§ DATA PROVIDED:
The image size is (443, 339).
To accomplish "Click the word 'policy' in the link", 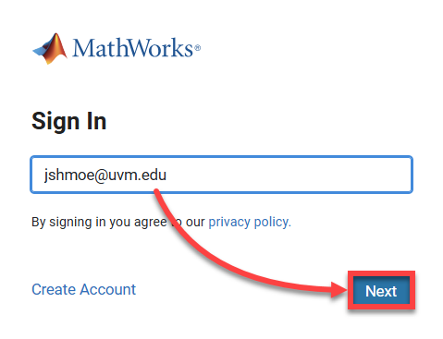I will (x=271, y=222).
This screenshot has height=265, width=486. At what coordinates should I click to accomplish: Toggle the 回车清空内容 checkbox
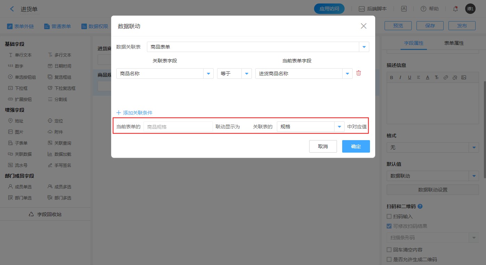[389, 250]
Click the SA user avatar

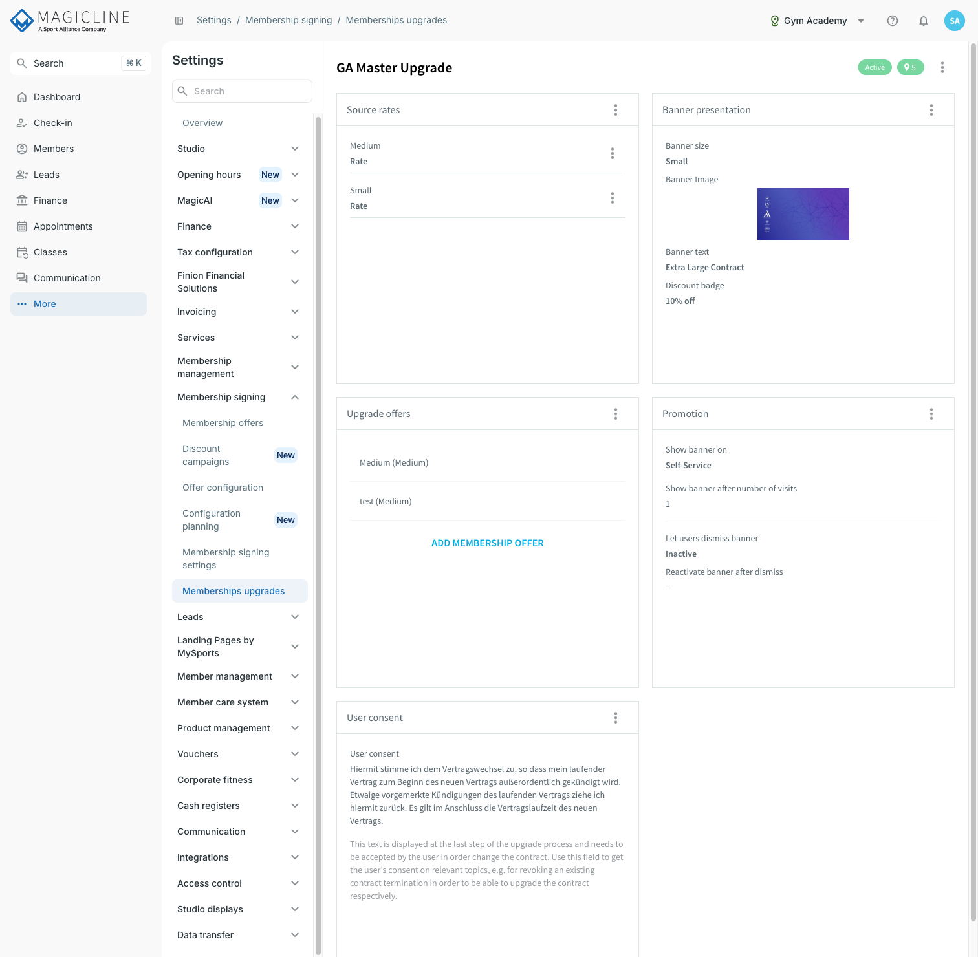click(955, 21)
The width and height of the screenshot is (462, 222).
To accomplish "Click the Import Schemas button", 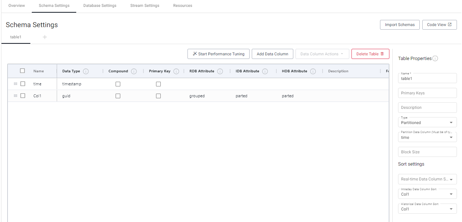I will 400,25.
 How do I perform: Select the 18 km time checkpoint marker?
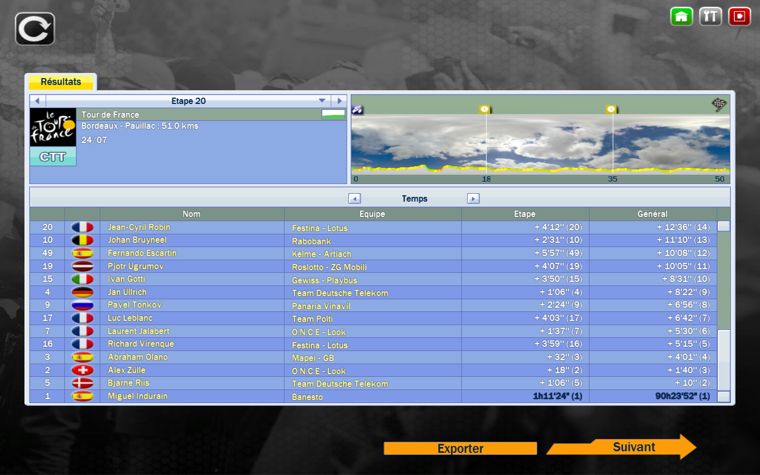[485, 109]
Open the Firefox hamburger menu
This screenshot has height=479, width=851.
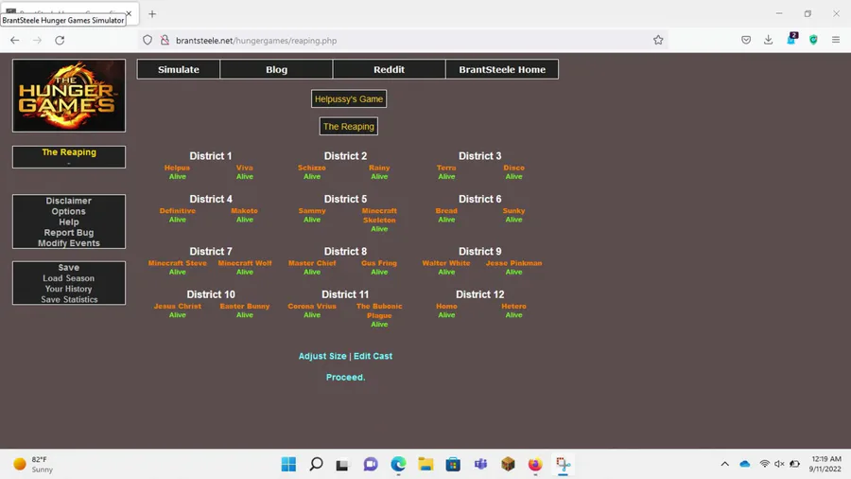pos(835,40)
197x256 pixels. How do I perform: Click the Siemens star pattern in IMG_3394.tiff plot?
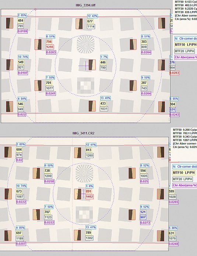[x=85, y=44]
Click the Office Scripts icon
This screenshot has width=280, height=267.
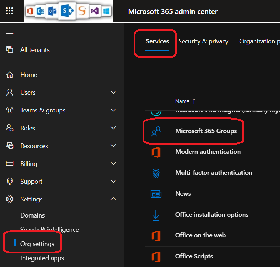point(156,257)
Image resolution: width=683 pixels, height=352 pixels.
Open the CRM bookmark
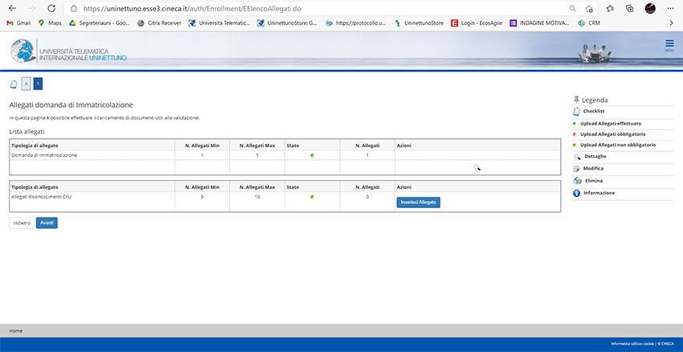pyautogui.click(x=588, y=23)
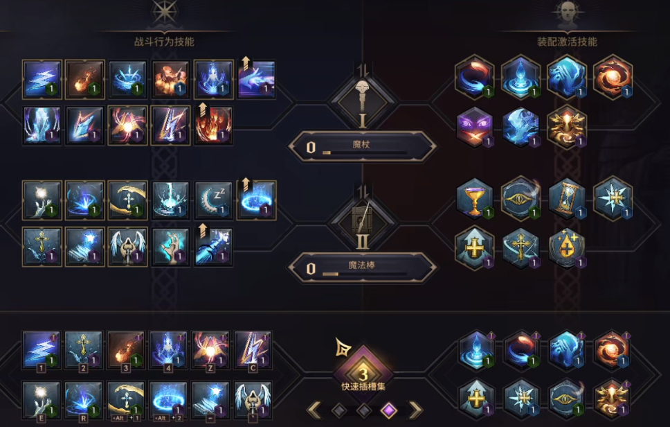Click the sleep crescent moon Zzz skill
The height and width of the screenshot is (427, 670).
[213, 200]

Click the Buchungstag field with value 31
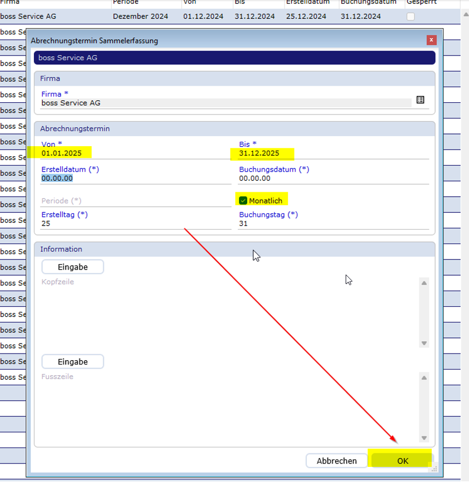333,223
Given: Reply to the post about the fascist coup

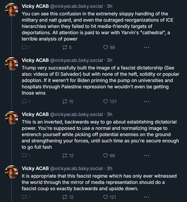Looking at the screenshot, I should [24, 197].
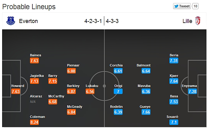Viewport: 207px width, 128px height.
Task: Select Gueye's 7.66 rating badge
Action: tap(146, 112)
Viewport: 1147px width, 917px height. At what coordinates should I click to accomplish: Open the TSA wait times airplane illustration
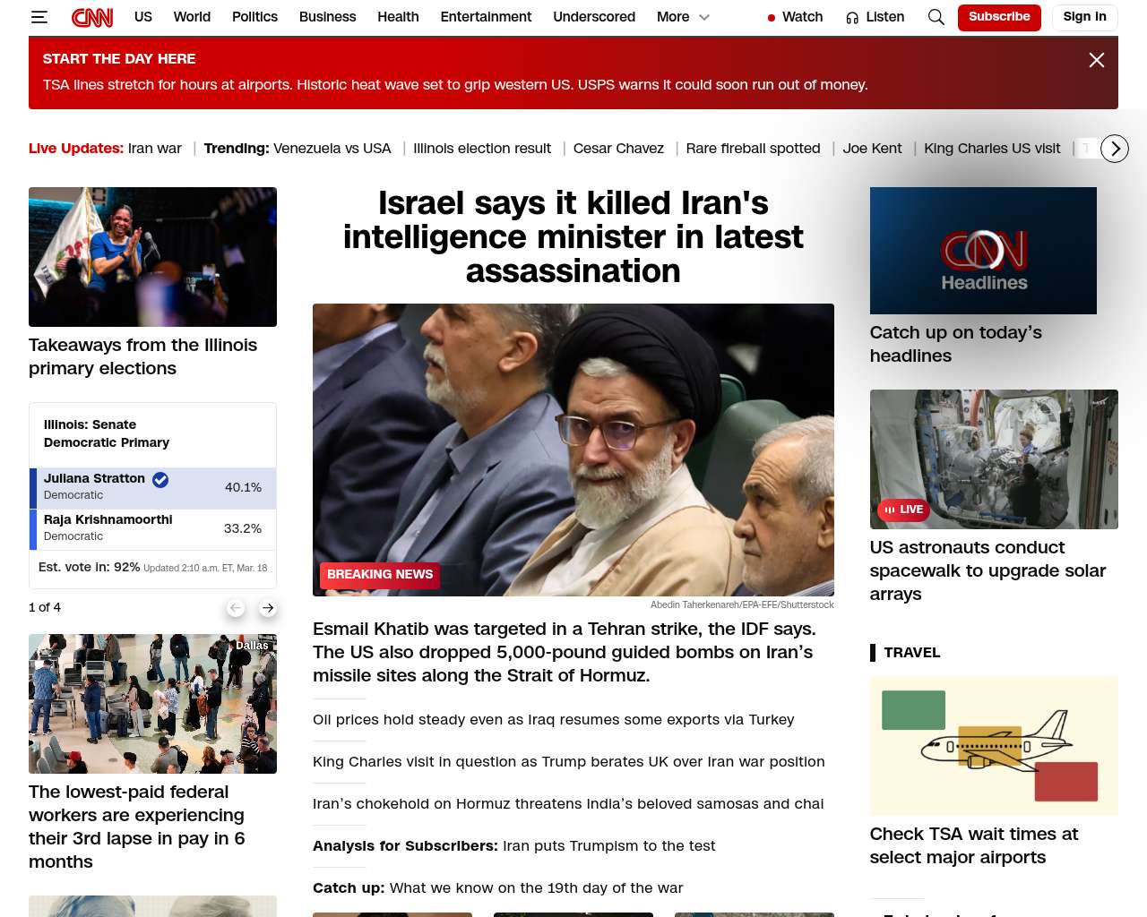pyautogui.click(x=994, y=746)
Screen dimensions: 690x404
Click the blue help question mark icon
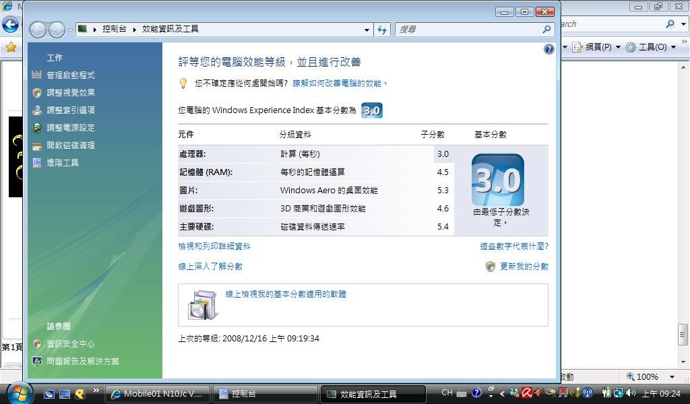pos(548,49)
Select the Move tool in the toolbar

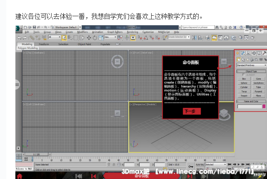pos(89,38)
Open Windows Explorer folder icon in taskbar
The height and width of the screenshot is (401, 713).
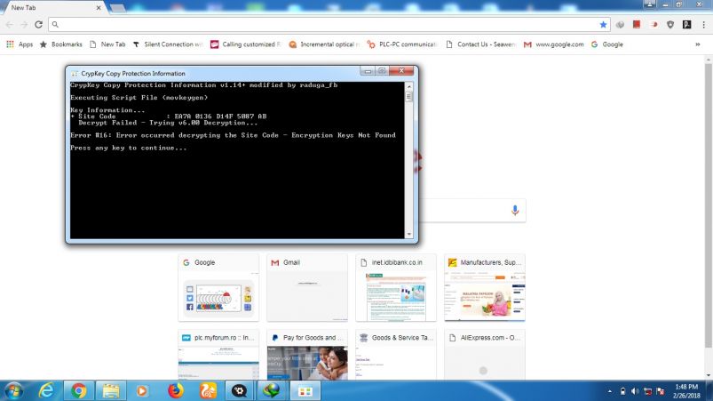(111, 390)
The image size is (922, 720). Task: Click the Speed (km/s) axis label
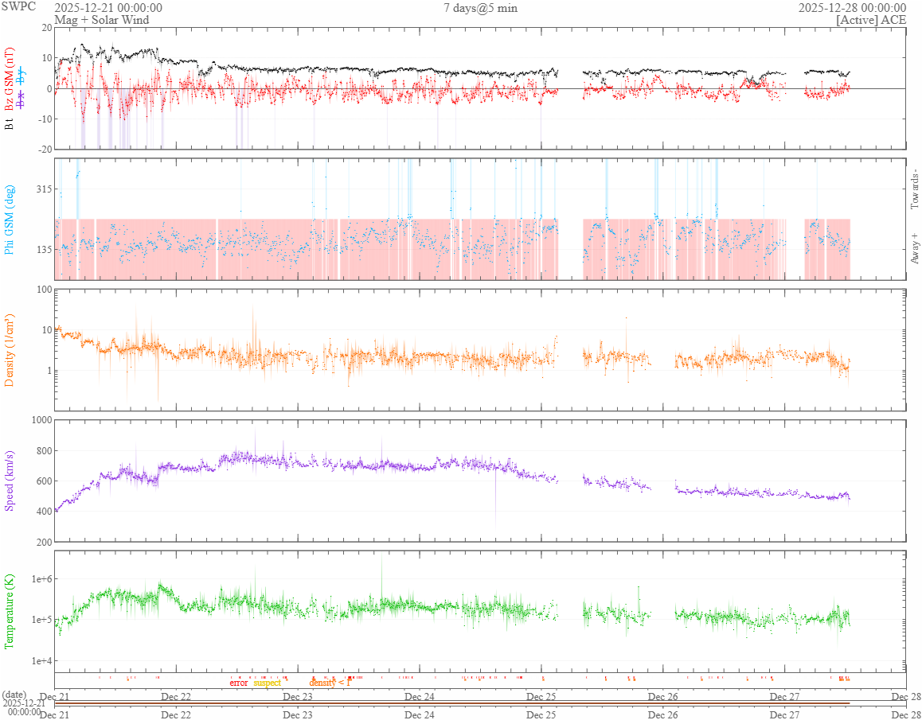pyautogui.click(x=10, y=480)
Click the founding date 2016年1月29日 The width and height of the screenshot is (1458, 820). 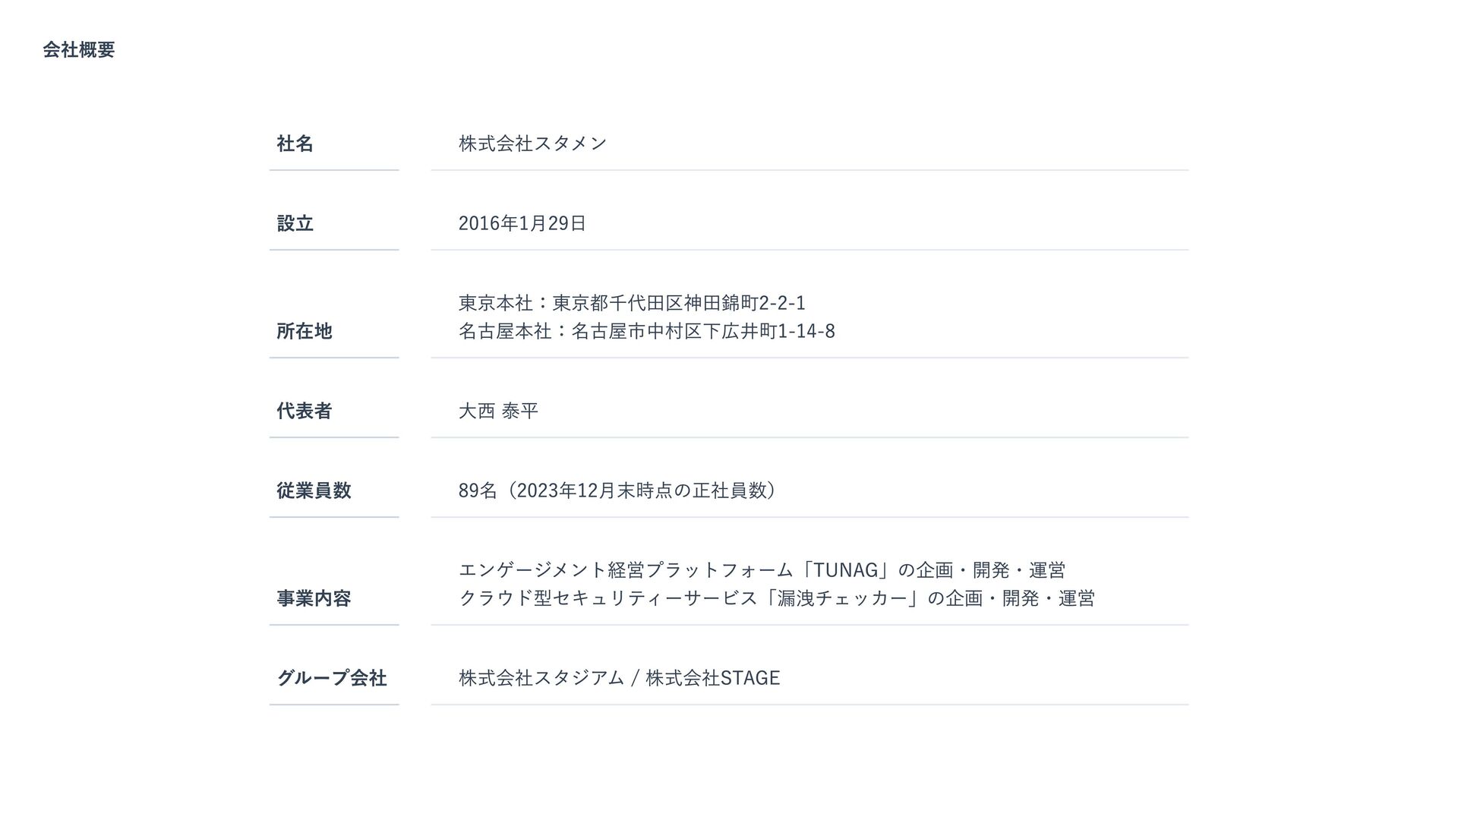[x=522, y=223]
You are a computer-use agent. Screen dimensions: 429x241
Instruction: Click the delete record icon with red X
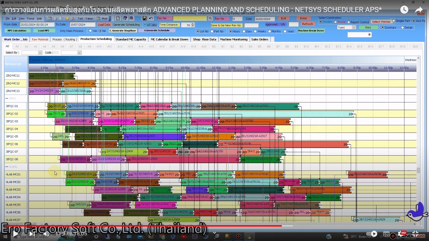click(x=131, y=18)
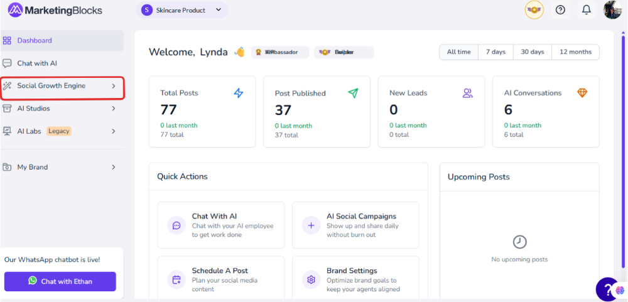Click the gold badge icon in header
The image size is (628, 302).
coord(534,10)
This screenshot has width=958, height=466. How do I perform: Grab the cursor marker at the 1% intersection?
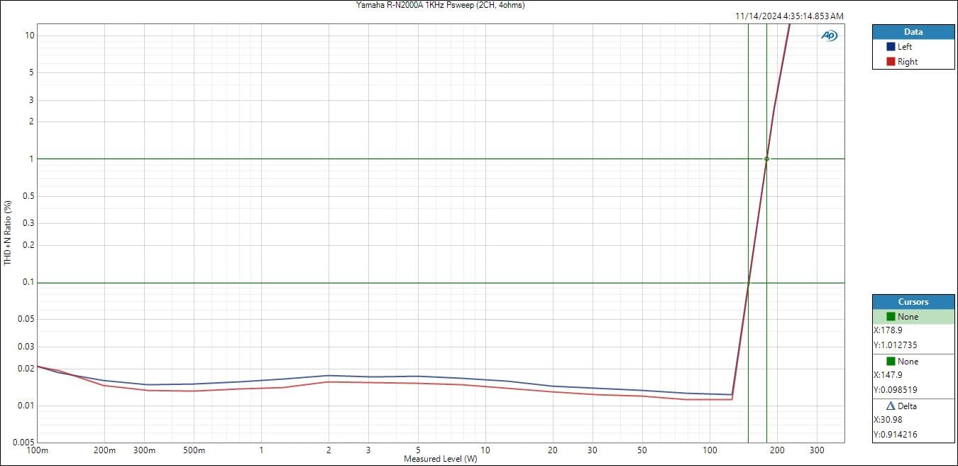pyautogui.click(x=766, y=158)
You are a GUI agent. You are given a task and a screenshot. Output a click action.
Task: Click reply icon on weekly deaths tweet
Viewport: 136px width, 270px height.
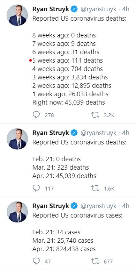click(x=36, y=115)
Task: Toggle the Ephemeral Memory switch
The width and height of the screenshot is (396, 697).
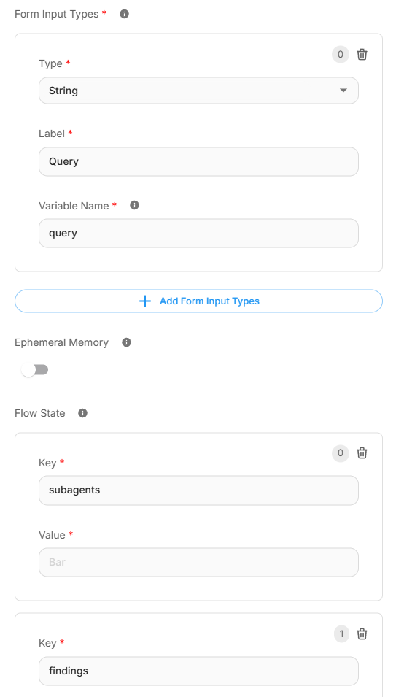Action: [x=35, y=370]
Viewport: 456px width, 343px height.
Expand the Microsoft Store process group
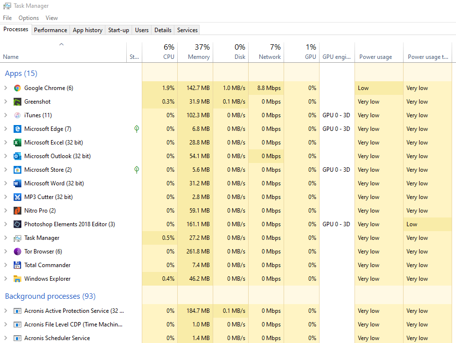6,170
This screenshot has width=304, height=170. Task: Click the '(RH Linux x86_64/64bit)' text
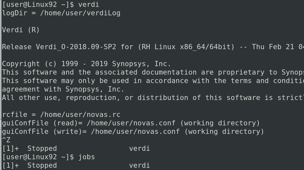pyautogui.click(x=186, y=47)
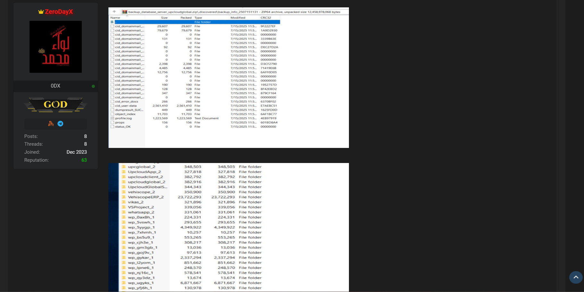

§ WORK INSTRUCTION: Extract, from the listing above, every line where the string "dimensions" occurs.

§ OUTPUT OF THE EXERCISE:
Screen dimensions: 690x404
You are a computer-use agent. Screen dimensions: 429x241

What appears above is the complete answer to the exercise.